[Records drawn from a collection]
|---|
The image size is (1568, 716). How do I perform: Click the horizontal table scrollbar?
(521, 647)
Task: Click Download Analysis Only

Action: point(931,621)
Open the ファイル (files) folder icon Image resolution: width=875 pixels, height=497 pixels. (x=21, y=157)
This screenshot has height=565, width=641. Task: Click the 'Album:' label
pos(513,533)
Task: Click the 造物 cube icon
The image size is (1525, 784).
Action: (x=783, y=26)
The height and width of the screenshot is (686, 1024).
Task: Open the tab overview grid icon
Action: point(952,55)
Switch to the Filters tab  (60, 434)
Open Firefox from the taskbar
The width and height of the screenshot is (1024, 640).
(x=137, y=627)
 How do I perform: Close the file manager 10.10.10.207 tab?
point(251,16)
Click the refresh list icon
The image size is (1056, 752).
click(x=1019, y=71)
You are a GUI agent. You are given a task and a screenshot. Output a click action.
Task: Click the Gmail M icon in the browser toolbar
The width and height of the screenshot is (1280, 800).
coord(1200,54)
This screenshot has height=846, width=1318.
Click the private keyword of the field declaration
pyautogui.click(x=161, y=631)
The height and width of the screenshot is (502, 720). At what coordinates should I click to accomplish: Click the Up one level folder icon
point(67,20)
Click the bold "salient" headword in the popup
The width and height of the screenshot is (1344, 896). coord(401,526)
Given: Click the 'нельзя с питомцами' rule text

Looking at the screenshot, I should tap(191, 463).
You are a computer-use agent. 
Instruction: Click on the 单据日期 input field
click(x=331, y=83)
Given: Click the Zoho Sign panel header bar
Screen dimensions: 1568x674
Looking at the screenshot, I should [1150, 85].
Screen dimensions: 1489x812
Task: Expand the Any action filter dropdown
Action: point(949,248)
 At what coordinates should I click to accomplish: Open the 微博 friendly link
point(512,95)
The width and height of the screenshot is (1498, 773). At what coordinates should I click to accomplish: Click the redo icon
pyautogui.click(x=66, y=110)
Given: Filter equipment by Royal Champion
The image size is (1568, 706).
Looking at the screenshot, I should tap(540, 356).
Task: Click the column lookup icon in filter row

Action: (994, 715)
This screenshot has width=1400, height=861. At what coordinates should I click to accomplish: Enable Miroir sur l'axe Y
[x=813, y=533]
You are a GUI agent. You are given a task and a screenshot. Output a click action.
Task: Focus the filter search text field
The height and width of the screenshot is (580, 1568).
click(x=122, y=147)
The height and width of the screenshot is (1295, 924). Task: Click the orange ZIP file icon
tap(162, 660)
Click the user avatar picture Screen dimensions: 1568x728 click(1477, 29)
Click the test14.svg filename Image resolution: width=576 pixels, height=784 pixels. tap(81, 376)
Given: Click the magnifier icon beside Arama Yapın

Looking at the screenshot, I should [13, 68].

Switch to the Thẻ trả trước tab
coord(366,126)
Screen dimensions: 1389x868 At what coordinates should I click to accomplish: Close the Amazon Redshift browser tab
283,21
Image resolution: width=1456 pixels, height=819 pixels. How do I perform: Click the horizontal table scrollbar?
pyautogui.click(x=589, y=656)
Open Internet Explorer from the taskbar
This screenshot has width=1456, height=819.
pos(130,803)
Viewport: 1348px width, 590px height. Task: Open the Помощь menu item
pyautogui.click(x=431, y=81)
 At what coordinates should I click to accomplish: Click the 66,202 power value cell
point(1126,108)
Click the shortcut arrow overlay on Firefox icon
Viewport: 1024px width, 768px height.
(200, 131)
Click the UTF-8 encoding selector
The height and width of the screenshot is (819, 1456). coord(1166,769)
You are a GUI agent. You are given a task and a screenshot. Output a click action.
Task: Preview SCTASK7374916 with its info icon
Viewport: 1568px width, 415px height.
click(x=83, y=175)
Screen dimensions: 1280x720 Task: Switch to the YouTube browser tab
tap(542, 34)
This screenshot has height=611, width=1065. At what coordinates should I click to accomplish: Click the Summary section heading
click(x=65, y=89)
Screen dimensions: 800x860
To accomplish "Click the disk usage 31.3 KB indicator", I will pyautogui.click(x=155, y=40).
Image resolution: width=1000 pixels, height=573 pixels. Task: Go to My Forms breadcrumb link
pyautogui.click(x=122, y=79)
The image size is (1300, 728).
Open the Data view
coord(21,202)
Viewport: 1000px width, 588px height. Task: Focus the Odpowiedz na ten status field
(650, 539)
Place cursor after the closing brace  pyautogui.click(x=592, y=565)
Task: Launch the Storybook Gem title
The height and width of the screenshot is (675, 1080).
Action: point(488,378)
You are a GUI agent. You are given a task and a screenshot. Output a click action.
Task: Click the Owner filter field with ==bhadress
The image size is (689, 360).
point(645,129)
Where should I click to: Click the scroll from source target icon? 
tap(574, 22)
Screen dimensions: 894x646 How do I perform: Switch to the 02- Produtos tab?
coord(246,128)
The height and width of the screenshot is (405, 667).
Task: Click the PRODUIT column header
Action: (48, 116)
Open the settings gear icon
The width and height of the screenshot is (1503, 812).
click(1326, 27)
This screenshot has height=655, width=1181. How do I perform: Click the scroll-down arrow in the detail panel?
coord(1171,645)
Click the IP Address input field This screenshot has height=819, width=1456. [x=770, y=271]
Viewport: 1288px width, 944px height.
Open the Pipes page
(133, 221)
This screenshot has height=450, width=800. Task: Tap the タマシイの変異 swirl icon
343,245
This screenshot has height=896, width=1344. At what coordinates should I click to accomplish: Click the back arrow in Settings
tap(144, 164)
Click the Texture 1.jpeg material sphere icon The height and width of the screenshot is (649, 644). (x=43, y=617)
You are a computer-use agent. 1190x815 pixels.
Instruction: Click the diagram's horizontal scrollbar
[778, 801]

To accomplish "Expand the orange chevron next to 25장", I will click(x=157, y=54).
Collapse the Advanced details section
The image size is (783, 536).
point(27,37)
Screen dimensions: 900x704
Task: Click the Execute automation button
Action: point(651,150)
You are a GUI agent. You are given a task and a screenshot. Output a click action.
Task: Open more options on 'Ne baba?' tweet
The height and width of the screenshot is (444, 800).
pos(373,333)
|---|
How many lines of the items above contain the string "input"? Reply with the number alone.

> _Solution to the exercise_
2